En 1773 les Acadiens arrivent par mer et terre, et voie fluviale à Châtellerault où ils sont logés. Il faut donc défricher, créer 150 fermes ( 1 pour 10 personnes ), les aménager, ouvrir des routes et mettre en culture. Tâche importante !!!
Elle s'exécute avec enthousiasme au départ, mais va rencontrer divers obstacles au fur et à mesure de l'avancement des travaux. Transportons nous à cette époque pour mieux comprendre les événements.
Le projet prévoit de donner des terres
Le projet prévoit de donner des terres, (propriété de seigneurs ou clergé, dont les limites sont mal connues ) grevées de servitudes datant de la féodalité. Cela déclenche des imbroglios juridiques qui retardent l'écriture des actes de propriété à établir au nom des Acadiens Ceux là commencent d'ailleurs à douter et craignent d'être dupes de belles promesses ( ils en ont l'habitude depuis 20 ans).

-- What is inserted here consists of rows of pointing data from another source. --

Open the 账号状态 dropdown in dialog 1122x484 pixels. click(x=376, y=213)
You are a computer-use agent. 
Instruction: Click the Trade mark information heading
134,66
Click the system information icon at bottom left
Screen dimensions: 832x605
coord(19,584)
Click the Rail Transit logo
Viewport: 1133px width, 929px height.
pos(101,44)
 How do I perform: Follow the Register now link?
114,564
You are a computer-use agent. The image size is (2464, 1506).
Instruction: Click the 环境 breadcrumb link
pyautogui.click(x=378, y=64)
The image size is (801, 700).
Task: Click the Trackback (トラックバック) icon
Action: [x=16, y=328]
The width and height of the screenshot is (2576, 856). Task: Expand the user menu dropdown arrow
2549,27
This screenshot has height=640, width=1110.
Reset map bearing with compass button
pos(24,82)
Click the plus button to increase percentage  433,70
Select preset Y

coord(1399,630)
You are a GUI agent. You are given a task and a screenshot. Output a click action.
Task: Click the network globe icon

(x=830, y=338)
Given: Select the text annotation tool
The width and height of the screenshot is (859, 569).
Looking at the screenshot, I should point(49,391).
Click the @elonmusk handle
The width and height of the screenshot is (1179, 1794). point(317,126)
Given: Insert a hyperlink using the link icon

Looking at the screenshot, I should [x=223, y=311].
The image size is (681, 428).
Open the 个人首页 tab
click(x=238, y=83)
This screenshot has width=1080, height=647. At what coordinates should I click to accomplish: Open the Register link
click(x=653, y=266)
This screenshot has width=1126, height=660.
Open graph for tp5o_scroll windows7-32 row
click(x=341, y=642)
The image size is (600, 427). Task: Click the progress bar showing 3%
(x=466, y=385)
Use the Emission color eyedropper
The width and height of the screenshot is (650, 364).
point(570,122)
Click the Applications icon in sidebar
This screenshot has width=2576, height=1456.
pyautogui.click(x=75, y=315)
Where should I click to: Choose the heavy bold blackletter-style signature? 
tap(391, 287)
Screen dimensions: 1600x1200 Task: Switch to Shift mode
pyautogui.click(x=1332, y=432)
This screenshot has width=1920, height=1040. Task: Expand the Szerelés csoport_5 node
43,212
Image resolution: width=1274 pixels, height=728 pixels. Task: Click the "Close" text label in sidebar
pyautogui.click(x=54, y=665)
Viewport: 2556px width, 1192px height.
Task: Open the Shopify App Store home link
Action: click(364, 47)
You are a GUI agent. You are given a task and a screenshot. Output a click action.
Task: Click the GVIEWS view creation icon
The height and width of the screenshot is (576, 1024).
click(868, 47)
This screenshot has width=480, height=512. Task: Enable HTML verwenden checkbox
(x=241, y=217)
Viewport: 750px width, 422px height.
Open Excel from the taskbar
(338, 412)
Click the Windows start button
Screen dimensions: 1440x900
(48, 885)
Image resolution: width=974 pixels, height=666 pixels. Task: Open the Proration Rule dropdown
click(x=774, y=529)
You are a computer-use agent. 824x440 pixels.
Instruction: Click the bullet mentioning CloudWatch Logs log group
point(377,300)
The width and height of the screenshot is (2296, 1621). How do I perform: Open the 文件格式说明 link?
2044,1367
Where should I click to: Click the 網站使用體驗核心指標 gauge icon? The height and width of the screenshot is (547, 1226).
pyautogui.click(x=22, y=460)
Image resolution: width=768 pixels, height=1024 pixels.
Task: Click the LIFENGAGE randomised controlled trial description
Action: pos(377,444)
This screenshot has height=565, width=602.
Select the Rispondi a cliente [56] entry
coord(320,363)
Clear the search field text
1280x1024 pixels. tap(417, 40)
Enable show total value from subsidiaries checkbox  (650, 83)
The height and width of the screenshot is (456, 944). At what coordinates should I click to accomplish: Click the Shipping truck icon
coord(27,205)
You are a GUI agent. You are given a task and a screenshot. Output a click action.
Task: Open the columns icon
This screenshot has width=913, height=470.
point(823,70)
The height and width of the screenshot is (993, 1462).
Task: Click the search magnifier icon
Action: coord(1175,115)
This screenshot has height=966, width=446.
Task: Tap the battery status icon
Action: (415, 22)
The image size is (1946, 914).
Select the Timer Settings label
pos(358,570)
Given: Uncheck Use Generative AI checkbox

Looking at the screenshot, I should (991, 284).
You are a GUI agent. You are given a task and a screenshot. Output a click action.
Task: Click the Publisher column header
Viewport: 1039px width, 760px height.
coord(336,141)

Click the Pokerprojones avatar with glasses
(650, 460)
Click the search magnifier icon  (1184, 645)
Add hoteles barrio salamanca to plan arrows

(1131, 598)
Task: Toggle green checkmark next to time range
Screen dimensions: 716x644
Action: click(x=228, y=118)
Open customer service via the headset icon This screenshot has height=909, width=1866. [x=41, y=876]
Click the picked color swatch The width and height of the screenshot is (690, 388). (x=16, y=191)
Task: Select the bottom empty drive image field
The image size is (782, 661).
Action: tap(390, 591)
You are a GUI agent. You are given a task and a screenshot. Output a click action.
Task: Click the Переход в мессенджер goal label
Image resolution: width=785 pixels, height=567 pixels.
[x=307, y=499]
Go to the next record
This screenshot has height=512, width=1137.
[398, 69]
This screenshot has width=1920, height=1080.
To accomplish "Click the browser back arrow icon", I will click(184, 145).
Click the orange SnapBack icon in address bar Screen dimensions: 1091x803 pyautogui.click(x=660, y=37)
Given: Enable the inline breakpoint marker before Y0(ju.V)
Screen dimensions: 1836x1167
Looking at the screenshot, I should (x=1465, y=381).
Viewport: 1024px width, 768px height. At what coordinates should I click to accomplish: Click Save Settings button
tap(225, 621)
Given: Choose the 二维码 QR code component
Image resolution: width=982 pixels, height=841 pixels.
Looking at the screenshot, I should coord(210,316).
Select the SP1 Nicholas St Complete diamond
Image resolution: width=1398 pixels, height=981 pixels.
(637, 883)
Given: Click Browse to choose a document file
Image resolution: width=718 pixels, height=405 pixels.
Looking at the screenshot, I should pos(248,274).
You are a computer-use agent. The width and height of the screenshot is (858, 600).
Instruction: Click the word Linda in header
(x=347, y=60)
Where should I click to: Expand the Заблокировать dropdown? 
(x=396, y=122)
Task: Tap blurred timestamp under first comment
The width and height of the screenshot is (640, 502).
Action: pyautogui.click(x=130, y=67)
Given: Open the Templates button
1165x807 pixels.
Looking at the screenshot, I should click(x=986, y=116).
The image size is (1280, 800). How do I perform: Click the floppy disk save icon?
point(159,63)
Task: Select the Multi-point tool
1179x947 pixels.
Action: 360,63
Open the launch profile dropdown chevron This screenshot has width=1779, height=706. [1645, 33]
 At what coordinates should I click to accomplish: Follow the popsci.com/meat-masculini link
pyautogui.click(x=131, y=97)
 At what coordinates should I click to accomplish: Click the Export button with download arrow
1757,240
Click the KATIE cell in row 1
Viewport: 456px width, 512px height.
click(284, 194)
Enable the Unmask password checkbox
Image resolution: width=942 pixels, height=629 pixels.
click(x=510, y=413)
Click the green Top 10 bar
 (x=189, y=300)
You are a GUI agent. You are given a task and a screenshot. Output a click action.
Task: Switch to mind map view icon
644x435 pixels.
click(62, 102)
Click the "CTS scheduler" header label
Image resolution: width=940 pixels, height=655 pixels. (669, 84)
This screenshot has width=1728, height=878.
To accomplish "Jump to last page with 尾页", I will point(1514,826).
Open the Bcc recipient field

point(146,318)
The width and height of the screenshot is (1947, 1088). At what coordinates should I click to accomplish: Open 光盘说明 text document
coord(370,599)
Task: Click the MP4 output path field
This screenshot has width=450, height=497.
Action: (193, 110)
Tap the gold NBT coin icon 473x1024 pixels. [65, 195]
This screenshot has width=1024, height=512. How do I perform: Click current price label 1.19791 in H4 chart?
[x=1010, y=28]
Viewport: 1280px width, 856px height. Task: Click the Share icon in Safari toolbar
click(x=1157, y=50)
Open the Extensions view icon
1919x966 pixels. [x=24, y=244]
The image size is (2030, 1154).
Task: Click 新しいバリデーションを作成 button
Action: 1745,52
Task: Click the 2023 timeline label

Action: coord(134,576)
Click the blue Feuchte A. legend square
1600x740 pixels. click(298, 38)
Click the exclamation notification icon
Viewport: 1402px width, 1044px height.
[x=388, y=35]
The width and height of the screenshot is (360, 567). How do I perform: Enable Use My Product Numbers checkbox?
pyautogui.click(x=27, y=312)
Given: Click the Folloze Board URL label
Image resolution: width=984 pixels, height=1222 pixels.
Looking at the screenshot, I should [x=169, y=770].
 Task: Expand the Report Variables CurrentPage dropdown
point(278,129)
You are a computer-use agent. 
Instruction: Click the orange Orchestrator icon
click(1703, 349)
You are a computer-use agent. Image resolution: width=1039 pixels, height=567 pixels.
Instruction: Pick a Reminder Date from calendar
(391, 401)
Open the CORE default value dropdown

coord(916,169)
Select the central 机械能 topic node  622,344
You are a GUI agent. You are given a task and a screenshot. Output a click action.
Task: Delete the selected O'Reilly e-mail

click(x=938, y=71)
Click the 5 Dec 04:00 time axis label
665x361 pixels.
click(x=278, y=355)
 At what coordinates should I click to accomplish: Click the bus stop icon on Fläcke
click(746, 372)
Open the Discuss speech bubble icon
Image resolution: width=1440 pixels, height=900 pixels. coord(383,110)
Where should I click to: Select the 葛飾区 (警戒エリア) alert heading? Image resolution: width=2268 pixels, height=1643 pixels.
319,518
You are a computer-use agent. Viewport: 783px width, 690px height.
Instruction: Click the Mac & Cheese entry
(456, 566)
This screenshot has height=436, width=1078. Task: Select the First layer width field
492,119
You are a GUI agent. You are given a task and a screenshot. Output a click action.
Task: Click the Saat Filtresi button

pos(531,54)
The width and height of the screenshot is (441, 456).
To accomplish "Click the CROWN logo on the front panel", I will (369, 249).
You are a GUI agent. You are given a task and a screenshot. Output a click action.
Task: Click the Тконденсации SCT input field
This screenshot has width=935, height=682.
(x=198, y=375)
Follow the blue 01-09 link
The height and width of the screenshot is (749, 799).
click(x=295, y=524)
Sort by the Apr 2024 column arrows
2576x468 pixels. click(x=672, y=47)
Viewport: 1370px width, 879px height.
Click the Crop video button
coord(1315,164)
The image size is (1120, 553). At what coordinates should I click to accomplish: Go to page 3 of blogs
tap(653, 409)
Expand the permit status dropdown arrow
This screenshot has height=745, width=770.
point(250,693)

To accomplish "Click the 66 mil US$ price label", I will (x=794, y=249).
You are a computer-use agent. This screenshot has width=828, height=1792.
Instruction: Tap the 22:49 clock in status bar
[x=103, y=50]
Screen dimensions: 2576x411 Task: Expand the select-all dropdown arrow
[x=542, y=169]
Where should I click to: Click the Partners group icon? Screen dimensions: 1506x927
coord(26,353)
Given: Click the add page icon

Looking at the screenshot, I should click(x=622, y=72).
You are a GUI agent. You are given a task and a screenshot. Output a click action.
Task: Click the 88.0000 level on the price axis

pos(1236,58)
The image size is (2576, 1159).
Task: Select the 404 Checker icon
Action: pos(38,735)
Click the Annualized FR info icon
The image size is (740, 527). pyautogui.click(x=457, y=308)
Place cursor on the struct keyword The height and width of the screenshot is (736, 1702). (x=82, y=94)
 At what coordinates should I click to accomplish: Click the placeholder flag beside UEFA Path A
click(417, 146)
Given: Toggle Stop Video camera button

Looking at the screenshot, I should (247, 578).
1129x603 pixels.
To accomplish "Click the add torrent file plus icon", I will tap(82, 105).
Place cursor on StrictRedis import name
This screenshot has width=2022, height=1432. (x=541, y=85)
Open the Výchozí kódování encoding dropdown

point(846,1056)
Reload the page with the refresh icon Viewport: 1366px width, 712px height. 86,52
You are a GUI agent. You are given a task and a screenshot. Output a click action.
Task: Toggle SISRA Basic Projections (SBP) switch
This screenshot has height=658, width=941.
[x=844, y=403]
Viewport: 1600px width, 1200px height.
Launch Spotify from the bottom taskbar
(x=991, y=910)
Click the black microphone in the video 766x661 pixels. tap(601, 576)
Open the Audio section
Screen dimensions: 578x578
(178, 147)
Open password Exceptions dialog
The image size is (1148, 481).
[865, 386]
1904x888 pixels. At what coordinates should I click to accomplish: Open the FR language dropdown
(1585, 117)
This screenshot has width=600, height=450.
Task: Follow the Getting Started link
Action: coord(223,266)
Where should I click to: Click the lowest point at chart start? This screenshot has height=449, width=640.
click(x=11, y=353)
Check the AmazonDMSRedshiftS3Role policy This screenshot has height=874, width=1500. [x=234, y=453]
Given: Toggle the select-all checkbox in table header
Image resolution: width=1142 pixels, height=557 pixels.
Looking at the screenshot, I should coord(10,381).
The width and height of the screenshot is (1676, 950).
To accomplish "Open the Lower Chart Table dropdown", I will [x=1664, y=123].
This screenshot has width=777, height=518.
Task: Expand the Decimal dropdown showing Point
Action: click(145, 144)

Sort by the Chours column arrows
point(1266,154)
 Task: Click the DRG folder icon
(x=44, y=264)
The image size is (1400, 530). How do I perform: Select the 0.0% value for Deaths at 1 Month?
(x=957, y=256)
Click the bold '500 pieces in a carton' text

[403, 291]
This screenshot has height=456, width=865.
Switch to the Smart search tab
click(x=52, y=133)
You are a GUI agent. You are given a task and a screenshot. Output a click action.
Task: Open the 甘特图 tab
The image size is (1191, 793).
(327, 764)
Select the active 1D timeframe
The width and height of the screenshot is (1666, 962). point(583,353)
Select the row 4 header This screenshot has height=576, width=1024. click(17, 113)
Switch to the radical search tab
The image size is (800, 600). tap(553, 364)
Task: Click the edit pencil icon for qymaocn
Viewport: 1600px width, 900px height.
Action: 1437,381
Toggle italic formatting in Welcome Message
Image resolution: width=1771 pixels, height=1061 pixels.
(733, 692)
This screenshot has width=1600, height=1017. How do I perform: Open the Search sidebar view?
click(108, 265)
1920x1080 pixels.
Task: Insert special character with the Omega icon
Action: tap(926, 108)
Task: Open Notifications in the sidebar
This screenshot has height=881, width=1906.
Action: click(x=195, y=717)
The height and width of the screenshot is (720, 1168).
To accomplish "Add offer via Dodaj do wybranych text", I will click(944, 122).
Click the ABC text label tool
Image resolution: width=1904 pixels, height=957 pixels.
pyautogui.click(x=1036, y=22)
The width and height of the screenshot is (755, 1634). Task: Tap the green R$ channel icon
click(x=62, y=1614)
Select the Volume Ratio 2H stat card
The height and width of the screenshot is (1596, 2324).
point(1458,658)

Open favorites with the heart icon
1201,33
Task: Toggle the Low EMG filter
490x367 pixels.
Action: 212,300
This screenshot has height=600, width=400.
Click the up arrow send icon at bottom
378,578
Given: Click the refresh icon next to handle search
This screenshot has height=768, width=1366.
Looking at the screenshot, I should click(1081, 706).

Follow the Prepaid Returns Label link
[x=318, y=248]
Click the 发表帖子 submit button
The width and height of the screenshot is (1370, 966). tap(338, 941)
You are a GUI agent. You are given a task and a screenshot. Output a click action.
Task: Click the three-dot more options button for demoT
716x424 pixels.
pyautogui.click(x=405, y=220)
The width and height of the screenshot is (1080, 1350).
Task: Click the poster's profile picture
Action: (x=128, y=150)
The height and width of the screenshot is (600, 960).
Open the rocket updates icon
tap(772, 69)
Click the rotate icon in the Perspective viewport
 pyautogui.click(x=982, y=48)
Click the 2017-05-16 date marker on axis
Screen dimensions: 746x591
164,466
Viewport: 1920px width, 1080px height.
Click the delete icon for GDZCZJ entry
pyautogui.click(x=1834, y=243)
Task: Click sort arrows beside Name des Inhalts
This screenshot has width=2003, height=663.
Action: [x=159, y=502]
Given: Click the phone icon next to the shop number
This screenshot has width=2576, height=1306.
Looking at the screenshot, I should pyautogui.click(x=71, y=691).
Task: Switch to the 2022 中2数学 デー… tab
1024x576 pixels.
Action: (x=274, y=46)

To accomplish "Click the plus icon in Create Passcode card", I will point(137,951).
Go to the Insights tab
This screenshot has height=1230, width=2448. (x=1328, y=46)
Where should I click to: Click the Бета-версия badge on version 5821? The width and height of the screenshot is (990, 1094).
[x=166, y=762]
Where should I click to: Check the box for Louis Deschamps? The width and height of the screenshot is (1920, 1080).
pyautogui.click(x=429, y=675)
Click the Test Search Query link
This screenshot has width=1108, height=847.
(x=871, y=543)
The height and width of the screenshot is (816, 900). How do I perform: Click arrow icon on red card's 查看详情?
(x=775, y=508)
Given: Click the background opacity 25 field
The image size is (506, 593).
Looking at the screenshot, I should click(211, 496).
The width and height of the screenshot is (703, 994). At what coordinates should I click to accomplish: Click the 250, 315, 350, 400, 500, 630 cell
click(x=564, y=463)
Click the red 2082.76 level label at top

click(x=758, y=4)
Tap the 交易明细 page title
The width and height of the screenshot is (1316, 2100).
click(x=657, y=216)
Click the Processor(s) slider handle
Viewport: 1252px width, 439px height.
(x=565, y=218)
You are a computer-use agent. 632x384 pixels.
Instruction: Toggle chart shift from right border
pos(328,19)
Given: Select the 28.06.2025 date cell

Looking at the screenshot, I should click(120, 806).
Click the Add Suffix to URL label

De plus, une bonne partie d'entre eux n'ont jamais travaillé la terre; ils sont marins, pêcheurs, pas habitués au durs travaux des champs, et aussi ils sortent d'une longue période d'oisiveté qui ne les a guère encouragé. Un vent de contradiction se répand sur l'établissement et une grande majorité veut quitter les lieux. Mieux, des nouvelles arrivent de l'Amérique suite à la révolte des colonies Américaines où la République s'installe. Une grande partie veut rejoindre la famille de Louisiane.
Devant leur insistance Turgot donne son accord au grand dam du marquis de Pérusse et de l'intendant Blossac qui les accusent d'ingratitude. Fin 1775 et début 1776, 1360 exilés quittent Châtellerault pour Nantes. Ils attendent encore 10 ans pour repartir vers l'Amérique (1785) comme leurs ancêtres 150 ans plus tôt à la redécouverte du Nouveau-Monde, vers cette chère Louisiane devenue maintenant espagnole, avant la Révolution française et au lendemain de la Révolution américaine.
Il reste donc eu Poitou 25 familles soit 183 personnes pour 58 maisons construites en plusieurs hameaux que l'on appellera " La Ligne Acadienne ". L'installation est donc simplifiée et sera tout bénéfice pour ceux qui sont restés.
Puis c'est la Révolution et en 1793, chaque famille reçoit en toute propriété, sans redevances quelconques une ou plusieurs fermes (bâtiment, terre et bétail). Cette petite colonie débarrassée de tout souci, peut donc goutter le bonheur être enfin chez elle, reclassement qui était prévu pour beaucoup plus d'élus. Par les commerces et les mariages avec les habitants du cru, elle se fondra dans la communauté locale.
Afin que se perpétue le souvenir de l'Histoire dans l'Histoire, un musée a été établi dans une des fermes de la Ligne au hameau des " Huit-Maisons". Il renferme de nombreux documents, plans et cartes, relatifs à la généalogie et l'Epopée de ce Peuple toujours vivant et actif.
Le plateau couvert de genêts et de brandes à l'arrivée en 1775 des rapatriés d'Acadie, est depuis longtemps défriché et cultivé, et pratiquement toutes les constructions existent toujours, remaniées, consolidées, et répertoriées.